--- Begin Document excerpt ---

Sun Azimuth Altitude Calculator

This sun azimuth and altitude calculator determines the precise position of the sun in the sky for any given date, time, and geographic location. Whether you're an architect designing passive solar buildings, a photographer planning the perfect golden hour shot, or a solar energy professional optimizing panel placement, this tool provides the exact solar angles you need.

Sun Position Calculator

Azimuth:180.0°
Altitude:68.5°
Solar Noon:12:00
Sunrise:05:42
Sunset:18:18
Day Length:14h 36m

Introduction & Importance of Solar Position Calculations

The position of the sun in the sky—defined by its azimuth (horizontal angle from north) and altitude (angle above the horizon)—plays a crucial role in numerous fields. From ancient astronomy to modern renewable energy systems, understanding solar geometry has been fundamental to human progress.

In architecture, solar position data informs building orientation, window placement, and shading design to maximize natural light while minimizing heat gain. Solar panel installers rely on these calculations to determine the optimal tilt and direction for photovoltaic arrays. Gardeners use solar angles to plan plant layouts for maximum sunlight exposure. Even in everyday life, knowing when and where the sun will be can help with photography, outdoor event planning, and navigation.

The sun's apparent motion across the sky results from Earth's rotation and its axial tilt relative to the orbital plane. This complex celestial mechanics means the sun's path varies by date, time, and observer location. While the sun rises exactly in the east and sets exactly in the west only on the equinoxes, its rising and setting positions shift northward in summer and southward in winter for observers in the northern hemisphere (the opposite occurs in the southern hemisphere).

How to Use This Sun Azimuth Altitude Calculator

This calculator provides precise solar position data using the following inputs:

  1. Date: Select the specific date for which you want to calculate solar position. The calculator accounts for Earth's elliptical orbit and axial tilt, which affect the sun's apparent position throughout the year.
  2. Time: Enter the local time in 24-hour format. For most accurate results, use the exact time when you need the solar position.
  3. Latitude and Longitude: Provide your geographic coordinates. Latitude primarily affects the sun's maximum altitude (which equals 90° minus latitude plus solar declination), while longitude determines your time zone offset from UTC.
  4. Timezone: Select your UTC offset to ensure proper conversion between local time and UTC, which is essential for accurate calculations.

The calculator automatically processes these inputs to generate:

  • Azimuth: The compass direction of the sun, measured in degrees clockwise from true north (0° = north, 90° = east, 180° = south, 270° = west)
  • Altitude: The angle of the sun above the horizon (0° = on the horizon, 90° = directly overhead)

--- End Document excerpt ---
--- Begin Given data ---

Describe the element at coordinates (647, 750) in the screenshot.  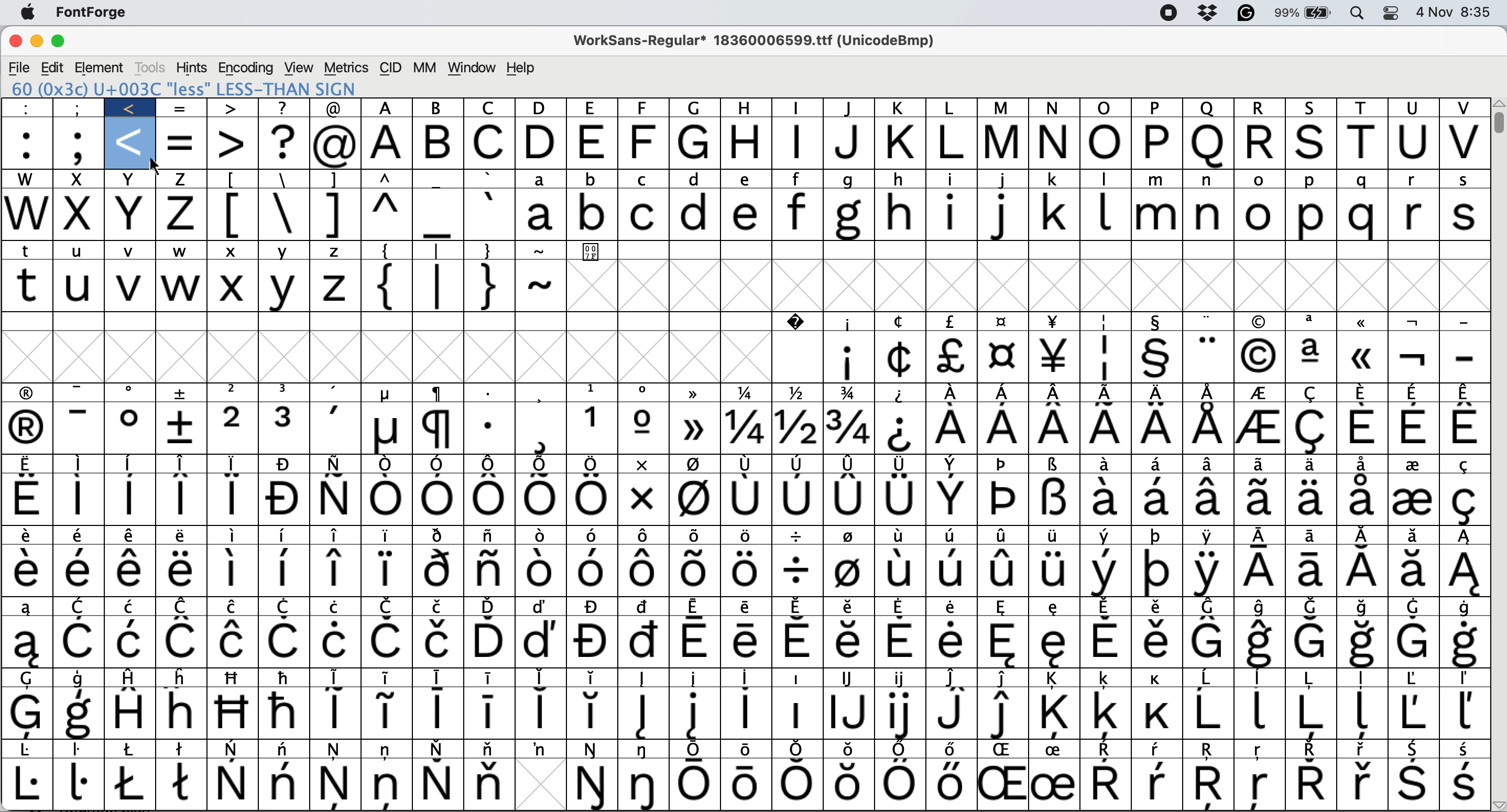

--- End Given data ---

• **Set problem**:
Summarize the sun azimuth and altitude calculator page in two sentences.

• **Solution for this task**:
The page presents a calculator that determines the sun's azimuth and altitude for any date, time, and geographic location, and explains that solar position data is used in architecture, solar panel installation, gardening, and everyday activities such as photography. The calculator takes a date, a local time, latitude and longitude, and a UTC offset, and reports azimuth as degrees clockwise from true north and altitude as the angle of the sun above the horizon.